The Steps Are a Process
The steps themselves are a process that can change your life. It’s not just a list of things you have to do or tricks that will fix everything for you immediately. The steps are used by members of the program to get help from a “Higher Power” and benefit from using spiritual principles. Some twelve-step programs work with different beliefs and religions, allowing people who may not be certain about their faith to participate fully in the program. You can take any action towards your recovery process that feels right for you. This means that while some individuals choose to go through all twelve steps at once, others only complete one or two before they decide on what feels right for them. The steps are designed to be used as tools and not just a list of things to do.
They Are Flexible
The 12 steps themselves can be changed or modified if you feel that they do not work for you, so long as you remain true to the overall structure and basic ideas included in most programs based on these steps. Individual groups may have their prerequisites, such as regular attendance at meetings and having already completed another step workbook before starting this program, but the general elements of the 12-step process will be consistent across all groups (and there is overlap between almost all twelve-step programs). Many people feel that they have a better understanding and experience with the 12-step concept by working with others in group settings. However, you don’t need to attend meetings or find a sponsor to start this process.
They Offer Self-Help
The steps do not require an outside therapist, counselor, psychologist, social worker, family member, friend, or another professional resource. You can work through them on your own using whatever guidance feels right for you. This is one of the many reasons why these programs are so effective – they’re designed for people who may otherwise not find help elsewhere because recovery is often too expensive (and usually requires abstinence rather than moderation). By offering self-help recovery options, twelve-step programs remove cost as a barrier to entry for people who want to find help dealing with their issues.
The Steps Are Spiritual
Although the 12 steps can be used by anyone, regardless of their religious beliefs or lack thereof, they are spiritual. This doesn’t mean that you will have to accept any particular religion before starting this program. Instead, it just means that the principles and actions involved were designed for those who consider having a “Higher Power” part of their lives and find this belief helpful for them. These steps involve new ways to interact with your fellow humans and help create positive change in your life through spiritual guidance instead of relying on yourself alone.
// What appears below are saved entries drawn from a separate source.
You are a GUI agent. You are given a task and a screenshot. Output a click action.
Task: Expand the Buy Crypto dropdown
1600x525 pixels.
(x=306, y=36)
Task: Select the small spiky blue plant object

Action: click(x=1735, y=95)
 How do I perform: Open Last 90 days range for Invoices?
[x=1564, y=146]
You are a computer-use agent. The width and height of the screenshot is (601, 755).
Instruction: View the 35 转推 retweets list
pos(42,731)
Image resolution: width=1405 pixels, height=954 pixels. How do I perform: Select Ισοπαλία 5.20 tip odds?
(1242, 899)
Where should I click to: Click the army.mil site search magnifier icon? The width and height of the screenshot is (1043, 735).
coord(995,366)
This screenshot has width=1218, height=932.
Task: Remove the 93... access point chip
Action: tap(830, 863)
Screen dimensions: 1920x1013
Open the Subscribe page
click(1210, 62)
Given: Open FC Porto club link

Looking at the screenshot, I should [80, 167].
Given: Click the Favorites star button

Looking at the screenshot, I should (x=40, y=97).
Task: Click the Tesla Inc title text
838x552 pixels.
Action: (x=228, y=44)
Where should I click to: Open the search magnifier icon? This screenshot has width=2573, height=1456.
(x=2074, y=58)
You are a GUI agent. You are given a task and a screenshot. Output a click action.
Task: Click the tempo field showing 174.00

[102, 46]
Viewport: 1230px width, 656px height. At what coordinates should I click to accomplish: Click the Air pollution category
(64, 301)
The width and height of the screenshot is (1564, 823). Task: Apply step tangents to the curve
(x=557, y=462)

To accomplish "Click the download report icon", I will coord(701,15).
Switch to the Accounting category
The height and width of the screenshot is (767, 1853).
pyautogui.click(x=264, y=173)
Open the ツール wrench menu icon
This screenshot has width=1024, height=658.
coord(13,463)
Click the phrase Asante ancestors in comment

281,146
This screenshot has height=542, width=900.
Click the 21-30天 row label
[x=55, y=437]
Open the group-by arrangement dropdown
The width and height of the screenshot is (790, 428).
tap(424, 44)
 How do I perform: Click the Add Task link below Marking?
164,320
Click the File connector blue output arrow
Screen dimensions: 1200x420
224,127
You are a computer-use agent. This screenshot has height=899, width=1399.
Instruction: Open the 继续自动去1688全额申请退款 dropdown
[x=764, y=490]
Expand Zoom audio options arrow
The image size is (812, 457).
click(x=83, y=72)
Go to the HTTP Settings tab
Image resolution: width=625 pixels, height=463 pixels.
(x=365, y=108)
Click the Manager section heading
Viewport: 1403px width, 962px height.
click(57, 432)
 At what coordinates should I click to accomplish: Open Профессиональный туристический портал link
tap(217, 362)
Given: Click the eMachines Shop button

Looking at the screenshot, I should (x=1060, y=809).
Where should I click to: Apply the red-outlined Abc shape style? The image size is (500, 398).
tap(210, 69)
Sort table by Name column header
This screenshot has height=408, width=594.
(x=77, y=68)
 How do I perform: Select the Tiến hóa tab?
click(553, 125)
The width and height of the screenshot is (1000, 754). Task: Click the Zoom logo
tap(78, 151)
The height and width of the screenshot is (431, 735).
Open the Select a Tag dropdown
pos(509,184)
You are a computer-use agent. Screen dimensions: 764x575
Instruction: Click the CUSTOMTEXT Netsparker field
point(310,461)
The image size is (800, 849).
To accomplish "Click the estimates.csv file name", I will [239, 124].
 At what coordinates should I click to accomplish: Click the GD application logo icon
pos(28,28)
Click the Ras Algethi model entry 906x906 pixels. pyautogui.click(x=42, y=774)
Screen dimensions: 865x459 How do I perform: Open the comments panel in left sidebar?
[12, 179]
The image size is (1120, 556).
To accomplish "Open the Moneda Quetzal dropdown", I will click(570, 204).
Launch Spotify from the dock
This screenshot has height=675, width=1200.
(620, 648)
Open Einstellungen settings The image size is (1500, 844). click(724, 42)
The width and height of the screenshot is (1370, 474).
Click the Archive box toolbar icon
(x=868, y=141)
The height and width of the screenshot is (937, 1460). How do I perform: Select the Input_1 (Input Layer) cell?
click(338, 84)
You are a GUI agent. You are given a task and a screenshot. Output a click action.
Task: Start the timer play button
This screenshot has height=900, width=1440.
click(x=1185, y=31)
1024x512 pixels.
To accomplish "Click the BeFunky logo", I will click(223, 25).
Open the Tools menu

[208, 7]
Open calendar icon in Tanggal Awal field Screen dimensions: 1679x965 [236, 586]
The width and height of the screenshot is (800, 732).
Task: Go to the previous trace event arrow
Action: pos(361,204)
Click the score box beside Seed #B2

You Don’t Have to Do It Alone
No matter what your doubts about the program are, remember that you don’t have to do this alone. There are other people in recovery from addiction who have walked a similar path and can offer support and help along the way. Even if you choose not to join a group or attend meetings, there is a wealth of information available online or through published workbooks that will allow you to get started on these steps at home. So long as you have honesty, open-mindedness, and willingness, then just take it one step at a time.
The Steps Do Work for Different People
Even though 12-step programs are spiritual, there is no dogma or religious teaching included – only suggestions on how to get your life back under your control. This means that whether you have certain beliefs, or are just unsure about what you believe right now, these steps can still help you. The program works because it provides a framework to help guide people through their problems. You don’t have to accept anything as true or change anything about yourself except the way you behave towards others and yourself. The best part is that it’s up to you which of these suggestions feel right to incorporate into your life. If something doesn’t work for you then simply leave it behind and try something new.
While understanding these steps may take some time, learning about each of the suggestions can help you start your recovery from addiction. If done properly and in the correct order, these twelve steps can provide a powerful personal transformation for many people dealing with complex issues.